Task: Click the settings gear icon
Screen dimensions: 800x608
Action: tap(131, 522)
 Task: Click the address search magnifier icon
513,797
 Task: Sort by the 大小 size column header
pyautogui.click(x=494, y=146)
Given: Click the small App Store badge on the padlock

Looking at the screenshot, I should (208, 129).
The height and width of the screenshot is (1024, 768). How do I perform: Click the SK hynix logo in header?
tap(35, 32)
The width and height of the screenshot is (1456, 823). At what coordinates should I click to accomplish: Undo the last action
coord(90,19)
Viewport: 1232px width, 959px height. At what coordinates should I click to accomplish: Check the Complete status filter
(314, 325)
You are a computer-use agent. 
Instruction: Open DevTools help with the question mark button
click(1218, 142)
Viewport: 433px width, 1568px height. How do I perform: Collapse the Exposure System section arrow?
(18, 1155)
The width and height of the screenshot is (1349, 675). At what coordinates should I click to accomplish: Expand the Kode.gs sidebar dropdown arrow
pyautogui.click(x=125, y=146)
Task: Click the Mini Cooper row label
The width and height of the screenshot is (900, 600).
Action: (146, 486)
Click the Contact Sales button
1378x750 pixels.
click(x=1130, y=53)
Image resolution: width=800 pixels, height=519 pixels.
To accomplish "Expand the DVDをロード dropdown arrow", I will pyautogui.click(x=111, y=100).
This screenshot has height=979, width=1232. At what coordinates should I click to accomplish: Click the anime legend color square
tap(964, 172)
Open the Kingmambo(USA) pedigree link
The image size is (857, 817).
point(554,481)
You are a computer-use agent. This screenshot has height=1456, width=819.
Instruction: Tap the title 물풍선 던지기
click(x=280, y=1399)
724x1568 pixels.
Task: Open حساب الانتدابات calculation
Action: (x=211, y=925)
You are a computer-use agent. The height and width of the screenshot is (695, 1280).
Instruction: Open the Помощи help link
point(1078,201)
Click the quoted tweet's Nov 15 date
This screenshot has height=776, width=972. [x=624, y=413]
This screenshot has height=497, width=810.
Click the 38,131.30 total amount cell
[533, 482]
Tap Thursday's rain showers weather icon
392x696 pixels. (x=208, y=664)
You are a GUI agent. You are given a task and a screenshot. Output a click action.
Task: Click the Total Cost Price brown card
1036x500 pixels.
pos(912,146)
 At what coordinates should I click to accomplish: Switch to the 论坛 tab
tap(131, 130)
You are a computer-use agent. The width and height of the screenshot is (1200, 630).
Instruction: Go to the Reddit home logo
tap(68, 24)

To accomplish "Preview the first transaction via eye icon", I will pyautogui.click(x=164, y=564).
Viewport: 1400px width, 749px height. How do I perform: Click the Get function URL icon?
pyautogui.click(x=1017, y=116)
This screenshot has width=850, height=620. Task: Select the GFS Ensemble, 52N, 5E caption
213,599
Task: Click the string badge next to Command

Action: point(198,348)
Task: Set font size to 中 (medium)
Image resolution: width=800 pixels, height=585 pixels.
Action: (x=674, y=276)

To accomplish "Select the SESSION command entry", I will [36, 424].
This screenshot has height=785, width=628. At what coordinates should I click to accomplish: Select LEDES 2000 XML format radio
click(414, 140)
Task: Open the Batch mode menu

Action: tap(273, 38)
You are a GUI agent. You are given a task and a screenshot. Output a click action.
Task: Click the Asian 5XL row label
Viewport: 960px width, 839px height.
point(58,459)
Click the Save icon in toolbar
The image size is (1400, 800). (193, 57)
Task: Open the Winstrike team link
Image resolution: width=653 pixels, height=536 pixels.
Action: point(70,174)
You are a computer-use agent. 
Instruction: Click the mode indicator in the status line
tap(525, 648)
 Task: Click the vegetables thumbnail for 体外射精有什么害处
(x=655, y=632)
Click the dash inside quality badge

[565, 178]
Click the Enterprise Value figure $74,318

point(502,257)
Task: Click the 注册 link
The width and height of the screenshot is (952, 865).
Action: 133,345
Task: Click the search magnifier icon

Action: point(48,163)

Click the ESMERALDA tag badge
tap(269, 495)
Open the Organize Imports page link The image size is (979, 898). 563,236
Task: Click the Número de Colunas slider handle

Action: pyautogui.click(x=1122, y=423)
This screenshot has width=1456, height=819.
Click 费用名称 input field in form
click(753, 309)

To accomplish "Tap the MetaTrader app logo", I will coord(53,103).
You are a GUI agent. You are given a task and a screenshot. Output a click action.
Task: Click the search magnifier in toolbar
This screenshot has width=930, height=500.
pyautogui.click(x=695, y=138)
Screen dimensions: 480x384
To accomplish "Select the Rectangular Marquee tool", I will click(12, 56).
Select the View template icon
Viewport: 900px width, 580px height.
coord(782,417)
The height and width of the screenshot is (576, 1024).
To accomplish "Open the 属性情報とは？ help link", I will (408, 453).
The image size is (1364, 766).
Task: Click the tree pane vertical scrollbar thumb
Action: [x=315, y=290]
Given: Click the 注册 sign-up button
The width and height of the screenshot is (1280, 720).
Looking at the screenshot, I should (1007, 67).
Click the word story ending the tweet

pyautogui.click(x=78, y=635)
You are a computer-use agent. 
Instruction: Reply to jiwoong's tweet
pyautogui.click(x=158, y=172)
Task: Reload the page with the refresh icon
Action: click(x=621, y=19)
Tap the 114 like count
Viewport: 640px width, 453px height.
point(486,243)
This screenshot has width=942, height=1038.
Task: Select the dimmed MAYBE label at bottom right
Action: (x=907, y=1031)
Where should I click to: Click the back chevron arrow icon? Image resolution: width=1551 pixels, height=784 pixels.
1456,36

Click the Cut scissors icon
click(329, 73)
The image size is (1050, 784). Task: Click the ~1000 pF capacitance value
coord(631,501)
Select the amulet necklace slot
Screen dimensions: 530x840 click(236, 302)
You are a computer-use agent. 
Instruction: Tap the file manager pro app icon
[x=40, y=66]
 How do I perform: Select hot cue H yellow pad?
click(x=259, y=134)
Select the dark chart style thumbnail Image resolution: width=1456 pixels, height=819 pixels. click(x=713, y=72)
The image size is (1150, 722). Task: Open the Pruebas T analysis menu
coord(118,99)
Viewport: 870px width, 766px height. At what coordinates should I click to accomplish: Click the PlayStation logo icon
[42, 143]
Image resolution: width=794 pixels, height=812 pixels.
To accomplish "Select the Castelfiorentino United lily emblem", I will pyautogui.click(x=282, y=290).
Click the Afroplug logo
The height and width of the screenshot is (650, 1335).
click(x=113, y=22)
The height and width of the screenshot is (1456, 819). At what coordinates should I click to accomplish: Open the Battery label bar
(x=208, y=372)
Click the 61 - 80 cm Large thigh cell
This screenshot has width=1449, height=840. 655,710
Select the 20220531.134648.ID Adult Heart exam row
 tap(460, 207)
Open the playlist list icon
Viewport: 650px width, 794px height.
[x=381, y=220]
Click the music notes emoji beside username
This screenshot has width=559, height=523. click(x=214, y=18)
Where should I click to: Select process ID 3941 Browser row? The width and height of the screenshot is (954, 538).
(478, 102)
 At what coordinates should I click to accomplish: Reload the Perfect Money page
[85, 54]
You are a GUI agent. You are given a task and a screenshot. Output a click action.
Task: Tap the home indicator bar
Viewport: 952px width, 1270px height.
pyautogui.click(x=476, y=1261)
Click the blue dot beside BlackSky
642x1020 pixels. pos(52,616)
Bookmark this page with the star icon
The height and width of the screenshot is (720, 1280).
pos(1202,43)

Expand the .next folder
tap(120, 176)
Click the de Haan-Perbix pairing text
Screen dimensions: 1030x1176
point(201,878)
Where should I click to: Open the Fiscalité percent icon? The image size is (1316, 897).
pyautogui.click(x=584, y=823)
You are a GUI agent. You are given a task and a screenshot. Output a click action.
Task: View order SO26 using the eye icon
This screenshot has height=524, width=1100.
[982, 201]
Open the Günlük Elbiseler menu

→ Work task
In the listing above, find the line containing "Where should I click to: Select" and the line containing "Task: Tap the home indicator bar", then repeat those two lines and everything between them exactly.

→ Answer for this exercise
Where should I click to: Select process ID 3941 Browser row? The width and height of the screenshot is (954, 538).
(478, 102)
 At what coordinates should I click to accomplish: Reload the Perfect Money page
[85, 54]
You are a GUI agent. You are given a task and a screenshot. Output a click action.
Task: Tap the home indicator bar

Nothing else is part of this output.